* [Records taken from a dataset]
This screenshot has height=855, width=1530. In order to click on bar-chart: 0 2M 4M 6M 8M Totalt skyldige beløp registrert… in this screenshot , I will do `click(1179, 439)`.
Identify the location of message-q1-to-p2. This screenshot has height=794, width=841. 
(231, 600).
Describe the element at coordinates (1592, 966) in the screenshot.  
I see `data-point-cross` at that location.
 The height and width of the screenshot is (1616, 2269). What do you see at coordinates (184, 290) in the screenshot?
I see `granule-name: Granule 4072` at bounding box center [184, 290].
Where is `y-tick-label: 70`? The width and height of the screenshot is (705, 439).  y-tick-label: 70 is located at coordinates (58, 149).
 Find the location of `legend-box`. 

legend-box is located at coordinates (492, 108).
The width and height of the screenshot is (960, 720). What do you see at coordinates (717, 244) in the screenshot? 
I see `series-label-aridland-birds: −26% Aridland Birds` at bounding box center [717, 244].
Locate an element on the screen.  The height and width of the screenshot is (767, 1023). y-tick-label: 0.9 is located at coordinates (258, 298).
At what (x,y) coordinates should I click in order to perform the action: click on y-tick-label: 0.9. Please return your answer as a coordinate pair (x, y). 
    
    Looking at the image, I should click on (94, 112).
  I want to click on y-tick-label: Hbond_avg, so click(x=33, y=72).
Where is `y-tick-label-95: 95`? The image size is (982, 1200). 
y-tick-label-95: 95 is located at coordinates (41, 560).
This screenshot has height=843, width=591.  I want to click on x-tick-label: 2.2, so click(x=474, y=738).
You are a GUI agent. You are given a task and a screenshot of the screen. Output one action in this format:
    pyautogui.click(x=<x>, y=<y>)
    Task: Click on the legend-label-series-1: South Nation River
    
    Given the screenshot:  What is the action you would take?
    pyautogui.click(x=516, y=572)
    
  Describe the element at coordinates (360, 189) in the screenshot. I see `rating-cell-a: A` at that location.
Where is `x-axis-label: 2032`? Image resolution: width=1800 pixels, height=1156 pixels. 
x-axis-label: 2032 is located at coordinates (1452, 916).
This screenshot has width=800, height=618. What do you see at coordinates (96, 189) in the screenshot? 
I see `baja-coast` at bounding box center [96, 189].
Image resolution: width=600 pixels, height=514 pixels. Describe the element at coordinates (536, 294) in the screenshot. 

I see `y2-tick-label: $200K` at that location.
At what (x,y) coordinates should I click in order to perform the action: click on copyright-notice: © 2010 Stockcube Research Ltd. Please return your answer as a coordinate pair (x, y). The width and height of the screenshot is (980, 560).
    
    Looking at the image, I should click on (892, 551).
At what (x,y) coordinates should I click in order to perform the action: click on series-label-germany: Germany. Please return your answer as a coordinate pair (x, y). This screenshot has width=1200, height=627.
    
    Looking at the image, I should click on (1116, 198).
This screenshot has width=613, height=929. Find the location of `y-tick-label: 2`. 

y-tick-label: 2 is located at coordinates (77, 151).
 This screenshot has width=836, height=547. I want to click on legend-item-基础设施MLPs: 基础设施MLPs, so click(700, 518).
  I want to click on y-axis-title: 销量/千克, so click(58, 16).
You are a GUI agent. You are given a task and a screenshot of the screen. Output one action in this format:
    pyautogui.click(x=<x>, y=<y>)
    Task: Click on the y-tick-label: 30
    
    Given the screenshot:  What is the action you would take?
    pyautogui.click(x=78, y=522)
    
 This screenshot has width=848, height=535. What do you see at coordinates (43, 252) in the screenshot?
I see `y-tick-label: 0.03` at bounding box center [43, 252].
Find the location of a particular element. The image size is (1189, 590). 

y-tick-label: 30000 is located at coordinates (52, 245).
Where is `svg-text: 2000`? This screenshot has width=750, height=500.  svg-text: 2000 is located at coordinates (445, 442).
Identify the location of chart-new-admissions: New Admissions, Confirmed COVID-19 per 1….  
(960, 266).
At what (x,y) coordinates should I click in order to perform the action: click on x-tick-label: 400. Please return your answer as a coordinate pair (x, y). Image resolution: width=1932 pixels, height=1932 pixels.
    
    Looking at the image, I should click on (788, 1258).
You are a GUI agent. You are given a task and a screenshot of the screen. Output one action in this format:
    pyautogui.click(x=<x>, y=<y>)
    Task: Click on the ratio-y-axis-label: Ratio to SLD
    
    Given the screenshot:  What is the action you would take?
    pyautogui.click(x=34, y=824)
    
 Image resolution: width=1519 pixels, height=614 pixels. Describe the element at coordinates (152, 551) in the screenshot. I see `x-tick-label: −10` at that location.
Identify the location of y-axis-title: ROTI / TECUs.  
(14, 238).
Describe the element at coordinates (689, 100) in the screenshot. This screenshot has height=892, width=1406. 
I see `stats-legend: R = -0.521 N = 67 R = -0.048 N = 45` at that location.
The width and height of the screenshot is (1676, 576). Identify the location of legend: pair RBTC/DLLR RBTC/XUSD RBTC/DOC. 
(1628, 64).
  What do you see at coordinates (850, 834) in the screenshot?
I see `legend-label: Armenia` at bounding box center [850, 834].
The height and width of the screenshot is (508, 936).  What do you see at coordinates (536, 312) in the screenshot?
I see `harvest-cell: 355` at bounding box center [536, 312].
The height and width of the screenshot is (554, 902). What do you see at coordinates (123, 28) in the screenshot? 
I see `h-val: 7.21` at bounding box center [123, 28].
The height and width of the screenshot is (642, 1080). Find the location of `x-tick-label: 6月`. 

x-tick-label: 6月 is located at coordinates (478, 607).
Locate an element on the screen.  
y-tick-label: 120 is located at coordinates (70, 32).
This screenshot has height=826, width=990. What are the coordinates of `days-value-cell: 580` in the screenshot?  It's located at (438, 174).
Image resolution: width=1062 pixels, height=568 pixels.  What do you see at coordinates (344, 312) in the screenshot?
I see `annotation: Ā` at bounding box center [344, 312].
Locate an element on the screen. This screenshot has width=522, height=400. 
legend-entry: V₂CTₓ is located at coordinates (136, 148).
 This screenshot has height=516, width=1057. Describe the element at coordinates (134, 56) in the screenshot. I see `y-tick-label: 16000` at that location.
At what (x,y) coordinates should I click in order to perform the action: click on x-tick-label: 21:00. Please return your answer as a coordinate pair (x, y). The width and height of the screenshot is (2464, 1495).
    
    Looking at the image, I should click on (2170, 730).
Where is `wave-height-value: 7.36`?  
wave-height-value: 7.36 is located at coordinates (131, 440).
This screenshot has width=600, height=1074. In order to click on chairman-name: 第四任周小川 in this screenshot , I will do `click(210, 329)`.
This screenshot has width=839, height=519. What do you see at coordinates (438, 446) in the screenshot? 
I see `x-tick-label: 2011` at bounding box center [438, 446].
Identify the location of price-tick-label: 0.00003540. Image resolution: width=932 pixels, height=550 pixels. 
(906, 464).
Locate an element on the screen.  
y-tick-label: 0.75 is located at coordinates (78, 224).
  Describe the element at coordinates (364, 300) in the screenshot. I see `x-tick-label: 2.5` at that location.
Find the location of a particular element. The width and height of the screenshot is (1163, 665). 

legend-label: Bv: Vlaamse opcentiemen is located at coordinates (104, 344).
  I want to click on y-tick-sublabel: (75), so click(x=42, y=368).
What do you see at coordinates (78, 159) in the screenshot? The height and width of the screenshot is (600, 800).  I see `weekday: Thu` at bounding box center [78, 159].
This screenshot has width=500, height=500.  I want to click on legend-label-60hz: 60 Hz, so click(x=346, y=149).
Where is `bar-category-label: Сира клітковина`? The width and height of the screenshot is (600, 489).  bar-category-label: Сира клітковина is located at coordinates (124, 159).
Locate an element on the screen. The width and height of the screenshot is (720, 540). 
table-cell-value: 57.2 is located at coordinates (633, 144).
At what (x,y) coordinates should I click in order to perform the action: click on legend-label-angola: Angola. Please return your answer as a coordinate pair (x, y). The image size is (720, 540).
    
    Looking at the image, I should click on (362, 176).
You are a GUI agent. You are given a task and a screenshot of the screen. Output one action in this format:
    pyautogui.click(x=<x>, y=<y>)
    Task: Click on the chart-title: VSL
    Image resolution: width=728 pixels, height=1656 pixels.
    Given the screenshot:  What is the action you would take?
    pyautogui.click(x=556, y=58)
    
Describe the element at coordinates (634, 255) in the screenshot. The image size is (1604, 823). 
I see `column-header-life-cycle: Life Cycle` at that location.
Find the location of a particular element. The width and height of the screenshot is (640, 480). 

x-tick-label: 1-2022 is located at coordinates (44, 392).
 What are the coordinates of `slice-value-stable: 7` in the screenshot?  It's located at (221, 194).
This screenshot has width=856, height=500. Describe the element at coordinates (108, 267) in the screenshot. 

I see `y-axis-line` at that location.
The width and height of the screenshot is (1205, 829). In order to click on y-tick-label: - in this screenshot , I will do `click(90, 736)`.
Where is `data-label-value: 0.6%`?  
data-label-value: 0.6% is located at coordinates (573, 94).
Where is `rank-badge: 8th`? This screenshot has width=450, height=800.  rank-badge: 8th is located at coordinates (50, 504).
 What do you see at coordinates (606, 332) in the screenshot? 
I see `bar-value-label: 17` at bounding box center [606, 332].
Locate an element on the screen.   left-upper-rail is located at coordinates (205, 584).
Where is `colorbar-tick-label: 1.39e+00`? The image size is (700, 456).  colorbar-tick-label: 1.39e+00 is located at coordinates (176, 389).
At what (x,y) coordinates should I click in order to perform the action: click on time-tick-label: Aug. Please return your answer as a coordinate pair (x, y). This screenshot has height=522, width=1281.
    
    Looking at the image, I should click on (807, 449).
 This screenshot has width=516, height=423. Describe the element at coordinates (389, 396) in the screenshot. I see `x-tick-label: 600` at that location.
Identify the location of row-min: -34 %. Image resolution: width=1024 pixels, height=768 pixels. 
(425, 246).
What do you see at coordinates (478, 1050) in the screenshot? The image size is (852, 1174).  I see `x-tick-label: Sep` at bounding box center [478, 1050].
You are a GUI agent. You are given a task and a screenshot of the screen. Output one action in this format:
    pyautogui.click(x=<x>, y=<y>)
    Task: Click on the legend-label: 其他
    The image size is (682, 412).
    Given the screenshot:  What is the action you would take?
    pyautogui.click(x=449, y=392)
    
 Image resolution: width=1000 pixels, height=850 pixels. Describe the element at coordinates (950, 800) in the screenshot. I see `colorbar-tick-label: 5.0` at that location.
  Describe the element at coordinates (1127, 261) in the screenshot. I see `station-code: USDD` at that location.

* [Activity] Repeat the data lines from the line with "is (982, 1200)." to the line with "This screenshot has height=843, width=591.", both included, without any change.

* [Result of this exercise]
Where is `y-tick-label-95: 95`? The image size is (982, 1200). 
y-tick-label-95: 95 is located at coordinates (41, 560).
This screenshot has height=843, width=591.  I want to click on x-tick-label: 2.2, so click(x=474, y=738).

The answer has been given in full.